Creating Schools/Adding Admins: See the following example school data

"schools" : {
  "school1" : {
    "admin" : {
      "5rSCNNx1ZnOEQMnCAehreGj0PCx2" : 1,
      "dDoWPfNcBVZOlfjGRYCI7dM8Uex1" : 1
    },
    ...
  },
  ...
}

This says that those user ids (uids) have the ability to admin the school with the id "school1". You will also need to put this school's id under said users too (because of data duplication). For example:

"users" : {
  "5rSCNNx1ZnOEQMnCAehreGj0PCx2" : {
    "displayName" : "Cassidy Burden",
    ...
    "schools" : {
      "school1" : "1",
      "school2" : "1",
      "school3" : "1"
    },
    ...
  },
  ...
}

This says that "Cassidy Burden" is an admin for "school1", "school2", and "school3".

The only other data that needs to be put in manually are lat/lng coordinates, a name for the school, and a "code" that parents have to put in in order to join the school.

Web Portal Code: Because Firebase is all statically hosted content, the web portal is only html/css/js. All logic happens in the javascript. So the javascript code will see the user has clicked a button and will go directly to the Firebase database to update the relevant information. Of course this update may fail if the data fails the rules checks, so a lot of the code needs to check for and account for this.

A lot of the heavy lifting in the Web Portal, especially for the routes management, is done by the Google Maps API. It draws the maps, gives the interactive bits, etc. The Web Portal basically acts as a middle man between this Map and the Firebase database.

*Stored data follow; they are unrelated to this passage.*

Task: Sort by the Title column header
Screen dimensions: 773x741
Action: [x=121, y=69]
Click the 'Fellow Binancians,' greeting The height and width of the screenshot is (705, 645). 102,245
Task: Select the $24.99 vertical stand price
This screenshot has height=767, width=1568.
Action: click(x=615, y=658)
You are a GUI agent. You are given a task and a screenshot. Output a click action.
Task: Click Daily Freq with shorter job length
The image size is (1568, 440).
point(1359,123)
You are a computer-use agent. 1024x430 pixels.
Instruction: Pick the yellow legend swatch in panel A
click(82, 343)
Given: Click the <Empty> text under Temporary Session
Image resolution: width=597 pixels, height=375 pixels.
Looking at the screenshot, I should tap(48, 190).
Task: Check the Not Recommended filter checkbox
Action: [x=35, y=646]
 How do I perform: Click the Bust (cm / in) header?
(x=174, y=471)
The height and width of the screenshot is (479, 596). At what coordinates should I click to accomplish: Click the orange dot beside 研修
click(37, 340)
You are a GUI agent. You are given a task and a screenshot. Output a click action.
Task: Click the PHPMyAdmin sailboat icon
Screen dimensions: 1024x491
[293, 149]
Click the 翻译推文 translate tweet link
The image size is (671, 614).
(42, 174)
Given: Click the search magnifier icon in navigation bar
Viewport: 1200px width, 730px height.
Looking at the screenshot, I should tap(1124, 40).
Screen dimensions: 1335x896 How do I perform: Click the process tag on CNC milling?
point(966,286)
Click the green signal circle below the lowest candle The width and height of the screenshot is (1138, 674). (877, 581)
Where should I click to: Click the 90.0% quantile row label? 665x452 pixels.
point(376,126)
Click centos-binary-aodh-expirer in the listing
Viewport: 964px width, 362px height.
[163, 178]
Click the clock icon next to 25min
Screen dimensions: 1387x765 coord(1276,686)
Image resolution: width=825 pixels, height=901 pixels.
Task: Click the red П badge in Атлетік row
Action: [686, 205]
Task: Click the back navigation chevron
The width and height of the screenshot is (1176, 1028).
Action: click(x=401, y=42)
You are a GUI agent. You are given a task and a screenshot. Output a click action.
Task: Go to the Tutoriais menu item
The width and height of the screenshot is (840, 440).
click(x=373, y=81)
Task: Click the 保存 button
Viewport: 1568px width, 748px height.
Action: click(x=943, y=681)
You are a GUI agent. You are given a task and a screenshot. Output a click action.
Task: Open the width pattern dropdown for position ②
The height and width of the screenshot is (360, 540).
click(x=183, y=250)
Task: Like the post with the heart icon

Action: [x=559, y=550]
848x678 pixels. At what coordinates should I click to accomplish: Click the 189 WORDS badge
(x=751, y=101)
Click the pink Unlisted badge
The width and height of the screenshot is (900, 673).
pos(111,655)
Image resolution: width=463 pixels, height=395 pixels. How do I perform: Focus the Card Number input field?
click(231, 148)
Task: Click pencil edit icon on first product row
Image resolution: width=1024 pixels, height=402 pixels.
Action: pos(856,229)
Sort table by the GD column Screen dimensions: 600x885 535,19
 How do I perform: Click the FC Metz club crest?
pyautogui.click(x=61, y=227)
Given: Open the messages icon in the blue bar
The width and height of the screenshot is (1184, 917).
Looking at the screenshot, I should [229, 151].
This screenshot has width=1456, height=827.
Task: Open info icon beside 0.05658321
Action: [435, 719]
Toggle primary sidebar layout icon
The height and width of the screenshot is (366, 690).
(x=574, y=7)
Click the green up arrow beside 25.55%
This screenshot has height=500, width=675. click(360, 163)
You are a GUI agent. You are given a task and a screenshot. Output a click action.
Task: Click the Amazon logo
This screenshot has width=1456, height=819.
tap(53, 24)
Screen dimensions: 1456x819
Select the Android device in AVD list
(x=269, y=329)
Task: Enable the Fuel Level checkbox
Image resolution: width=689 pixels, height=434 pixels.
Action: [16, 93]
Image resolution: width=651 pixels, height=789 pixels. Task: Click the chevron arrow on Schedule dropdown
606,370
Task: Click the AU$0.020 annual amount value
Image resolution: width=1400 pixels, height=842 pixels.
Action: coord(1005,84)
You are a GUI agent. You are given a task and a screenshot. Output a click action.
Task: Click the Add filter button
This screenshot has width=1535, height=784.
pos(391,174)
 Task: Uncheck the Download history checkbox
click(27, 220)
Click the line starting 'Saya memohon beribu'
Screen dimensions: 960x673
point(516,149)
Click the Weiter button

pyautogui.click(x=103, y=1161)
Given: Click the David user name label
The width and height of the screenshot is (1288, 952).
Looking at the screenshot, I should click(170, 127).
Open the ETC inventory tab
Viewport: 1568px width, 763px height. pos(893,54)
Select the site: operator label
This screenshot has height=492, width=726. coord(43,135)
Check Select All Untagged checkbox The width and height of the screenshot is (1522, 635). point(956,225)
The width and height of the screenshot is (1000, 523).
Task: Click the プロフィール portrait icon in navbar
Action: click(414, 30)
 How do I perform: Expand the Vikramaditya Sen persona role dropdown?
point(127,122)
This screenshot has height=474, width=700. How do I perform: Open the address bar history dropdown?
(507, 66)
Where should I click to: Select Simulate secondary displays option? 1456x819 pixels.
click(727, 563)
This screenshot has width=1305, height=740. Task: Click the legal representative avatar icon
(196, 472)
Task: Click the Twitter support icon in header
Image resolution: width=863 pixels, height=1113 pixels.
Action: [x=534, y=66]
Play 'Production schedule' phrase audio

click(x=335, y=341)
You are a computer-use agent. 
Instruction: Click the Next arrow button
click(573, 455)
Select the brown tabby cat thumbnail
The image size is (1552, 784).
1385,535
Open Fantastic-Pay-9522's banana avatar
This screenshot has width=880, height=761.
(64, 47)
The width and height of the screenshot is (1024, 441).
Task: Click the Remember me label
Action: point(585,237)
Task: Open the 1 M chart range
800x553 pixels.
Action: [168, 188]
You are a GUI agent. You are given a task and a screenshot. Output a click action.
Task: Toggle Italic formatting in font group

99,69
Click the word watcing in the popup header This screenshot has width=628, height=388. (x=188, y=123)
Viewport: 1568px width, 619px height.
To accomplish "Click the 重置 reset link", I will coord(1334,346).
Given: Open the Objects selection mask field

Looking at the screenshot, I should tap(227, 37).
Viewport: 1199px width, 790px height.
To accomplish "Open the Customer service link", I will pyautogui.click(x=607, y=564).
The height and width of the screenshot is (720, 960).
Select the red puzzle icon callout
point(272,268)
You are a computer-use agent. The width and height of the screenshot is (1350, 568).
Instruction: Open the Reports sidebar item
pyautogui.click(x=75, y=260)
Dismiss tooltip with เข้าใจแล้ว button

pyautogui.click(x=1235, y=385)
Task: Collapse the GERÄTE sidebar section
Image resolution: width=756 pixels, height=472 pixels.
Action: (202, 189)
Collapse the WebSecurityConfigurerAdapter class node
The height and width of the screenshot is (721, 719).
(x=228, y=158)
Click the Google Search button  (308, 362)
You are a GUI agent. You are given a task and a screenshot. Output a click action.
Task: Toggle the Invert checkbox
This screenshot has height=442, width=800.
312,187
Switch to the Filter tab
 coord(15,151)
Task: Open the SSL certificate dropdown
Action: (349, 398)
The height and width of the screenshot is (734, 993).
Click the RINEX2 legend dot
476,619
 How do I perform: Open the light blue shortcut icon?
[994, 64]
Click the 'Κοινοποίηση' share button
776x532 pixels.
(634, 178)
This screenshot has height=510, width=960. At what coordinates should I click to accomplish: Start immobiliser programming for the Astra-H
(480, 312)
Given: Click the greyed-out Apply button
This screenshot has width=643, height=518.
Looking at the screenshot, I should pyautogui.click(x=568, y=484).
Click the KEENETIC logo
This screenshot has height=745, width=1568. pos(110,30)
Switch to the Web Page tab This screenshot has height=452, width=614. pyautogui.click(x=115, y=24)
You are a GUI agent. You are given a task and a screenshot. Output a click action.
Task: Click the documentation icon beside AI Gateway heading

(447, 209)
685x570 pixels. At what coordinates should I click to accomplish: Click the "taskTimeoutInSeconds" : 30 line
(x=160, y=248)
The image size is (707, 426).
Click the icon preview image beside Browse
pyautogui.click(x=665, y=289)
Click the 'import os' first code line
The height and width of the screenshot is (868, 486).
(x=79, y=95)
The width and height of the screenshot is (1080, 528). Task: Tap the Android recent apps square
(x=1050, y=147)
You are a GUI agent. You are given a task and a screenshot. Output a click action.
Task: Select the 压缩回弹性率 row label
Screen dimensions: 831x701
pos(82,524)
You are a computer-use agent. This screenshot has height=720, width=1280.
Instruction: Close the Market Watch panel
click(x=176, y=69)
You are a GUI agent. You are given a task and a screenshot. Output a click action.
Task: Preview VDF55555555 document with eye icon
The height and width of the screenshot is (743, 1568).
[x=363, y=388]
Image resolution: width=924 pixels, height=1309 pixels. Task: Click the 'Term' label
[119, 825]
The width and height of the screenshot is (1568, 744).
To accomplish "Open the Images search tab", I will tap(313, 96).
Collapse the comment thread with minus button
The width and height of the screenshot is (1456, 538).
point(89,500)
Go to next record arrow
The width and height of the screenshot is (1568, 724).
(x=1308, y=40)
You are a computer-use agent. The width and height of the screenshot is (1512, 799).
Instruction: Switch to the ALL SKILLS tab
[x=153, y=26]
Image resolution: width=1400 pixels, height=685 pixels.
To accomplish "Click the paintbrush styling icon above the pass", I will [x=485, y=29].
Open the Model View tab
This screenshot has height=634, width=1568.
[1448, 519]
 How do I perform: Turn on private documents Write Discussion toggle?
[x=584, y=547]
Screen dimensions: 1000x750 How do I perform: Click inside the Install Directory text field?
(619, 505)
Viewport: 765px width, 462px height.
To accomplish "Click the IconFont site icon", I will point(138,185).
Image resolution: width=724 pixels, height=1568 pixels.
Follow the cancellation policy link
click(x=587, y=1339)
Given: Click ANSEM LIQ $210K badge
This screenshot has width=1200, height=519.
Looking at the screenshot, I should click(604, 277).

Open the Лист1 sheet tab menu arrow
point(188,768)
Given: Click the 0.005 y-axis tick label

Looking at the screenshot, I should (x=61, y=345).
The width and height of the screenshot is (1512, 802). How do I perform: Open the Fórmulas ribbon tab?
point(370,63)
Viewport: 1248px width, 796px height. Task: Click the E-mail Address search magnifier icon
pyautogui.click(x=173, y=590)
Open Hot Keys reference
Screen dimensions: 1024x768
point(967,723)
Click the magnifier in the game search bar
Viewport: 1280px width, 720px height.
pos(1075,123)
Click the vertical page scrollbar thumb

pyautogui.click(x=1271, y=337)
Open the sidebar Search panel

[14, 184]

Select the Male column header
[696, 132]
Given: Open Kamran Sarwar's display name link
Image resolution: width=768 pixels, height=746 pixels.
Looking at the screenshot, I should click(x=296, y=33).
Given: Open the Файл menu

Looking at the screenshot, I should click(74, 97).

The UI for the Web Portal looks so good because of how great Materialize is. This is basically Bootstrap but for Material Design on the web.

Web Server Code

The web server (materialize/admin.js) is pretty hacky, and will probably need a large refactor if more features are added. Currently it does two things: sends notifications to parent's/chaperone's phones when an event occurs, and reset student statuses every 12 hours. The web server will require the following node modules: firebase_admin and node_cron. These can both be installed with npm. Running the server is easy just: "node admin.js". The very "walkingbus-9b5dc..." file is what allows the web server to authenticate with Firebase and perform admin actions (all of its actions ignore normal database security rules). This file will need to be reset when a new Firebase project is made.

Notifications: Notifications are handled by Firebase, the web server just waits until a student's status is set to "lost" and figures out which phones it needs to alert. Each parent has an "FCM" identifier, this let's firebase know how it will route the notification to the right place. The "FCM" identifier will be set and updated by the app.

Resetting Statuses: So when students are "dropped off" at school that status needs to eventually be set back to "waiting" when they are ready to be picked up. The web server will run a CRON job that does this every 12 hours. It will also, at the same time, update the time tracking on the backend (setting the current day of the week and what part of the day it is, am or pm).